O mnie

Moje zdjęcie
jestem jaka jestem;) kto zna ten wie;)

niedziela, 15 maja 2011

Nic, dla każdego znaczy coś...


Pudrowe barwy, lekkość tiulu, ciężkość wełny, chilloutowa muzyka oraz ... odrobina chemii, czyli wszystko, co pozwoliło Paulinie Undziakiewicz stworzyć kolekcję ubrań wyjętą wprost z onirycznego świata. Świeżo upieczona absolwentka Krakowskiej Szkoły Artystycznej już pracuje nad kolejnymi projektami, a przy tym ciągle doskonali umiejętności stylizacji i wizażu oraz marzy o stworzeniu własnej marki...

Justyna Rut: Jak wyglądał pierwszy zaprojektowany przez Ciebie strój?
Paulina Undziakiewicz: Była nią nie najpiękniejsza, czerwona sukienka dla Barbie, którą sama uszyłam ze szmatki. Niestety rozpruła się przy pierwszym zdejmowaniu z lalki.

J.R.: Twoja najnowsza kolekcja nosi nazwę ,,Dream about nothing”. Co było inspiracją do jej tworzenia?
P.U.: W projektowaniu inspiruję się wszelakimi rzeczami, a do tej kolekcji zainspirowałam się stanem snu, który na początku jest lekki, później przechodzi w intensywniejszą fazę. Połączenie zwiewności tiulu, szyfonu z ciężkością wełny,flauszu w zaprojektowanych przeze mnie strojach wzięło się właśnie stąd. Kolekcja jest wynikiem zamiłowania do pudrowych barw, które od zawsze kojarzyły mi się
z błogim stanem snu. Okrycia wierzchnie pełnią rolę harmonizującą
w połączeniu z delikatnością innych tkanin. Dodatkową inspiracją był dla mnie utwór Röyksopp - ,,What Else Is There”, który zachwycił mnie wspaniałym teledyskiem oraz magnetycznym głosem Karin Dreijer-Andersson. Kiedy poszukuję inspiracji przywołuje też wspomnienia,wsłuchuję się wtedy i wczuwam w utwory ulubionych wykonawców. Często zamykam oczy. Do projektowania potrzebna jest też … chemia.
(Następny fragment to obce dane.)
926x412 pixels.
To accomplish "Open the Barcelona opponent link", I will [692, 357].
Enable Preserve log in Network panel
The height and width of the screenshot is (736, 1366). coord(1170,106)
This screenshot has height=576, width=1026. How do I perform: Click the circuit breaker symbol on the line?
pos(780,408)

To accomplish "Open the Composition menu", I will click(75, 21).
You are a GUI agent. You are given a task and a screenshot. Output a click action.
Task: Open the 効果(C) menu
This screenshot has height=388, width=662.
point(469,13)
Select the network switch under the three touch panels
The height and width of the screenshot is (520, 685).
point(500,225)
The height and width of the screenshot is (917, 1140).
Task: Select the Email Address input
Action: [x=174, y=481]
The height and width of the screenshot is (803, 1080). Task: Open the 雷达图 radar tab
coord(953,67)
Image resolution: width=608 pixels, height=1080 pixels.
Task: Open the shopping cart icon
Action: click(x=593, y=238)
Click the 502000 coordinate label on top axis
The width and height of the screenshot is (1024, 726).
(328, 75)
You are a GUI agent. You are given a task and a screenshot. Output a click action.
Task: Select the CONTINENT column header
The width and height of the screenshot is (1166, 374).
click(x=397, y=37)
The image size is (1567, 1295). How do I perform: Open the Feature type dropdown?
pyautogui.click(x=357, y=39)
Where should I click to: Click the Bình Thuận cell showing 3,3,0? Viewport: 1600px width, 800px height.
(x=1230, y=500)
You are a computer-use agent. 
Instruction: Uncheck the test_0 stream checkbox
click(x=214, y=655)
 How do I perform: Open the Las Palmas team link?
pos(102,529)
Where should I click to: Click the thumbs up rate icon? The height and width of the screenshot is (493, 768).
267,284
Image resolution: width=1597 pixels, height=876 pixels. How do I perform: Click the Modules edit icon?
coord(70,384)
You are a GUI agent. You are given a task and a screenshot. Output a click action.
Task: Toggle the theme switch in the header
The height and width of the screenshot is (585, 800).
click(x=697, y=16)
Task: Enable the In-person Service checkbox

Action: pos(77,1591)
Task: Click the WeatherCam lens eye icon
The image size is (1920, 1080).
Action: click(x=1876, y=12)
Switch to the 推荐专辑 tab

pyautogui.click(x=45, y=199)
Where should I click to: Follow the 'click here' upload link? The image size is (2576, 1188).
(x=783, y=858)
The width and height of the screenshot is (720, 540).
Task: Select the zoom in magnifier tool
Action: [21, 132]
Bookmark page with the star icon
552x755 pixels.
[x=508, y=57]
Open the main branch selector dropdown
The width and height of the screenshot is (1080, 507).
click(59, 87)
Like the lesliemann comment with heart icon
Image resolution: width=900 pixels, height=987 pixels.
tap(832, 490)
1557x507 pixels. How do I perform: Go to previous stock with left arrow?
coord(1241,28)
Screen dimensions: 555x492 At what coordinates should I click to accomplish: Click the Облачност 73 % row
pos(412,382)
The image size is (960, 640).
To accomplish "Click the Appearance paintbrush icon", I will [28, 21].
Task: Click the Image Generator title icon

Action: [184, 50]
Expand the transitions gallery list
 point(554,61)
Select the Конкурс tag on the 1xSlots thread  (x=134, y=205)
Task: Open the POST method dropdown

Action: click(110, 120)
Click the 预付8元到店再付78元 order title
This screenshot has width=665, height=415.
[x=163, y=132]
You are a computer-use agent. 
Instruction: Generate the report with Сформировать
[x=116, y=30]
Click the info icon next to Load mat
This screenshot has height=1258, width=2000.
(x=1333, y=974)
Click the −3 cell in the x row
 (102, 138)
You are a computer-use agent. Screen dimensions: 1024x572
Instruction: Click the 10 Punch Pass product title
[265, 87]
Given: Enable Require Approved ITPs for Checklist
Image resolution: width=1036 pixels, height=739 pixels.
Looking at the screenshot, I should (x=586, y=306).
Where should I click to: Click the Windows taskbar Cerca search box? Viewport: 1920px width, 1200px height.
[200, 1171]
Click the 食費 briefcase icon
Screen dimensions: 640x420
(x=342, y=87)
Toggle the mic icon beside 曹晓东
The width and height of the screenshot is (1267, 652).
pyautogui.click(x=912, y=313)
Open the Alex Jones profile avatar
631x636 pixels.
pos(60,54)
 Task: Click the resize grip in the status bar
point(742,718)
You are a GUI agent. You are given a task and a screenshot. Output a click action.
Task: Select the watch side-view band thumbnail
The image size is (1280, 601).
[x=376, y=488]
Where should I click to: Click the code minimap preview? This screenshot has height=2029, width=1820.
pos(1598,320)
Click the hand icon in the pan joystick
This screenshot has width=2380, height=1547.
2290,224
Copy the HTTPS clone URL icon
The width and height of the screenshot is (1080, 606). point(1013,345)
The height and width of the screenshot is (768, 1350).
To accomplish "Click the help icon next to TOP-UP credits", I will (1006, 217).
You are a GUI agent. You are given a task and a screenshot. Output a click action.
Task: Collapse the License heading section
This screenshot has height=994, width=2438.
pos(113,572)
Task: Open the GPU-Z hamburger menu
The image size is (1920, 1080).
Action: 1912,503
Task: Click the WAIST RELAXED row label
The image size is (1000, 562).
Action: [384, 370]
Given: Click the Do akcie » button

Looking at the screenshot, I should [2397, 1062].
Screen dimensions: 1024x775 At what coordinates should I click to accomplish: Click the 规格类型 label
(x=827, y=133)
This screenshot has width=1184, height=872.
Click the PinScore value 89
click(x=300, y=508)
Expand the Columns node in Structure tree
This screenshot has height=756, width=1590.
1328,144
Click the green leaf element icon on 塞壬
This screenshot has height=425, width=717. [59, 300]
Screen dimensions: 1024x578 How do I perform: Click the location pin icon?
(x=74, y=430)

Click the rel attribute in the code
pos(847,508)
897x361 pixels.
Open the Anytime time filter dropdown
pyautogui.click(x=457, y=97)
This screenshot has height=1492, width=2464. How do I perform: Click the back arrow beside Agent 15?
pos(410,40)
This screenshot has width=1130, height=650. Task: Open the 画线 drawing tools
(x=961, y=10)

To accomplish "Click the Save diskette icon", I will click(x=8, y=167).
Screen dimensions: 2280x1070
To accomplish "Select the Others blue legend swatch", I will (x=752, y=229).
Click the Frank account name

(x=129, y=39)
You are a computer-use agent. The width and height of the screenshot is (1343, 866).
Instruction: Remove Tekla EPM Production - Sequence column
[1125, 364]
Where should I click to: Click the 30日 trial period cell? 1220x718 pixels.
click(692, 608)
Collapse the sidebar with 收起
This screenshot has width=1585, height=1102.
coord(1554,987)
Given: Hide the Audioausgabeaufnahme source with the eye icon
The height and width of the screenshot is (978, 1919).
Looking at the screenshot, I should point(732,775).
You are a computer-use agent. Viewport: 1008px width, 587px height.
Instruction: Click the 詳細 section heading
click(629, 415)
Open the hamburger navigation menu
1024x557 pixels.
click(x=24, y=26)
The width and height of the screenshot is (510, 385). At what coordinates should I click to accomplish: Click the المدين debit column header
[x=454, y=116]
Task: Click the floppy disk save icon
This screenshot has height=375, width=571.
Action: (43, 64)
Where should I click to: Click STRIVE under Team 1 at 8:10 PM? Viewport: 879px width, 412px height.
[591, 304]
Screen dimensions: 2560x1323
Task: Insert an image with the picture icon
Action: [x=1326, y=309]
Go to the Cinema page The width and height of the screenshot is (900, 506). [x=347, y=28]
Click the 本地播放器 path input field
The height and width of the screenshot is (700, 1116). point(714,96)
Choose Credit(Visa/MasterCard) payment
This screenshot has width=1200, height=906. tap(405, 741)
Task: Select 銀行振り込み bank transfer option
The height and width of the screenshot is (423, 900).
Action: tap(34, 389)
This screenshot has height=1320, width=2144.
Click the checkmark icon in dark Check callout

J:R.:Na co dzień gustujesz w muzyce chilloutowej, czy słuchasz jej tylko jak szukasz pomysłu na projekty nowych strojów?
P.U.:Słucham jej, gdy potrzebuję się wyciszyć i kiedy chcę się zabrać za projektowanie, bo bardzo mnie relaksuje.


J.R.:Skąd wzięła się nazwa kolekcji ,,Dream about nothing”, która sugeruje, że jest ona snem o niczym?

P.U.: Nazwa kolekcji powstała w ostatniej fazie projektowania. Nie zastanawiałam się wcześniej nad nią i dopiero przeglądając zdjęcia, patrząc na tkaniny zrodził się pomysł na ,,Dream about nothing”. Pomyślałam, że każdy na swój własny sposób zinterpretuje, o czym mógł być ten sen, więc użyłam słowa ,,nothing''.

J.R.:Pracujesz obecnie nad następną kolekcją?
P.U.:Tak, planuję kolejną, a przy tym cały czas pokazuję obecną. Jeden z pokazów odbył się w Wadowicach i, choć nie był ogromny to fakt, że mogłam w nim uczestniczyć sprawił mi wielką radość
i satysfakcję.

J.R.:Czy spotkałaś z przejawami jakiejś niezdrowej rywalizacji w środowisku projektantów mody?
P.U.: Na szczęście nie, choć słyszałam, o tym, że niektórzy potrafią niszczyć przed pokazem kolekcje innych projektantów. U nas jest zupełnie inaczej. Przed pokazem wspieramy się wzajemnie, a wiele osób podchodzi i pyta, czy może pomóc.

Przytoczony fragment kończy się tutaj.